• **INSTRUCTIONS FOR THE TASK**: Should a line in the entries below contain "computer", return that line.

• **DATA UNDER STUDY**:
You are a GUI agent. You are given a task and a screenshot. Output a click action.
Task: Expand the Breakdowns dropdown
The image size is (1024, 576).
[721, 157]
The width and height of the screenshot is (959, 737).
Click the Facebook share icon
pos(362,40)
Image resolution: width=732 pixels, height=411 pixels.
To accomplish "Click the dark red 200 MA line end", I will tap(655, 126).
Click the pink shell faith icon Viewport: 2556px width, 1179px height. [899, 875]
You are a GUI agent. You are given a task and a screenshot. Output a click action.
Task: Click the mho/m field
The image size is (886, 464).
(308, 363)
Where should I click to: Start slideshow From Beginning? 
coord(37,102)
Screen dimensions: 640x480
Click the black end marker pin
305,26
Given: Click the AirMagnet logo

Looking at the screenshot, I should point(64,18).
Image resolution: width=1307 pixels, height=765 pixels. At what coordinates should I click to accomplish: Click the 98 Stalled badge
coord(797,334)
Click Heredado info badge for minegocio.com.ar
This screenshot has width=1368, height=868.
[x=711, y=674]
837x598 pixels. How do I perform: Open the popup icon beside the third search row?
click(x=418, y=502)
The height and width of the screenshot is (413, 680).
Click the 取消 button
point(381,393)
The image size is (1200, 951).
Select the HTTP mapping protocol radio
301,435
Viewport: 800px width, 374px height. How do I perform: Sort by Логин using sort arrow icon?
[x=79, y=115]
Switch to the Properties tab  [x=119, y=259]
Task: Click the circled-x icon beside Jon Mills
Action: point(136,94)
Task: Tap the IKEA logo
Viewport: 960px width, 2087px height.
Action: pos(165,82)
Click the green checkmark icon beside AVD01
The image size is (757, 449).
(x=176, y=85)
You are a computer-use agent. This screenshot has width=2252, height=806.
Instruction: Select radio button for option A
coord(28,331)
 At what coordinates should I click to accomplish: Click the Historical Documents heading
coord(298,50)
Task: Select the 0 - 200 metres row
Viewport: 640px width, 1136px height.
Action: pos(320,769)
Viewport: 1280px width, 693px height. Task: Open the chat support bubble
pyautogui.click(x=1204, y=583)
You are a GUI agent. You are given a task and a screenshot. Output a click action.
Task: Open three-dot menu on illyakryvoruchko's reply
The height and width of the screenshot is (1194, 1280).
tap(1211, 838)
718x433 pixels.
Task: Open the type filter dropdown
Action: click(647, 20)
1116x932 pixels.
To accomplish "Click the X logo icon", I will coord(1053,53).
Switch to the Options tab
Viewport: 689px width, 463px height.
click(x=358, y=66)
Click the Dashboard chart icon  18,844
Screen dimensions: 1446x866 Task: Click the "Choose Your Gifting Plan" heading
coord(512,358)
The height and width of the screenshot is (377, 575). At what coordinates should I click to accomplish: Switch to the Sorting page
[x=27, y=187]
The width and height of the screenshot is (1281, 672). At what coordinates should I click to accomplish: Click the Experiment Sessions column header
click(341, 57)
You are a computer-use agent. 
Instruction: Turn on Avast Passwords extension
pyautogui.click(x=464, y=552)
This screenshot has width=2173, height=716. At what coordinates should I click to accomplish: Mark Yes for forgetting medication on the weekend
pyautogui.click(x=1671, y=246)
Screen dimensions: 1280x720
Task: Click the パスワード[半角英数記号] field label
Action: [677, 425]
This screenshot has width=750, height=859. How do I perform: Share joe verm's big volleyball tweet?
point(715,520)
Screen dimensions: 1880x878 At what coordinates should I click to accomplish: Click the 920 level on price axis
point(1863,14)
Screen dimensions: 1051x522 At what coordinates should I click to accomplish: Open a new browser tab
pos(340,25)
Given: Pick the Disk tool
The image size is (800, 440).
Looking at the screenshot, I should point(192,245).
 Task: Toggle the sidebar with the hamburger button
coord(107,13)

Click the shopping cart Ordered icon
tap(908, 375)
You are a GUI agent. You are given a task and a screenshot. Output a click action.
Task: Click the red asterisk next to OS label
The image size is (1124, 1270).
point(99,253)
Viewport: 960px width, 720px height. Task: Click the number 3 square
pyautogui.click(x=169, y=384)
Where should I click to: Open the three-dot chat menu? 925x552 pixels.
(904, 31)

• **RESULT OF THE TASK**:
You are a computer-use agent. This screenshot has width=2252, height=806.
You are a computer-use agent. 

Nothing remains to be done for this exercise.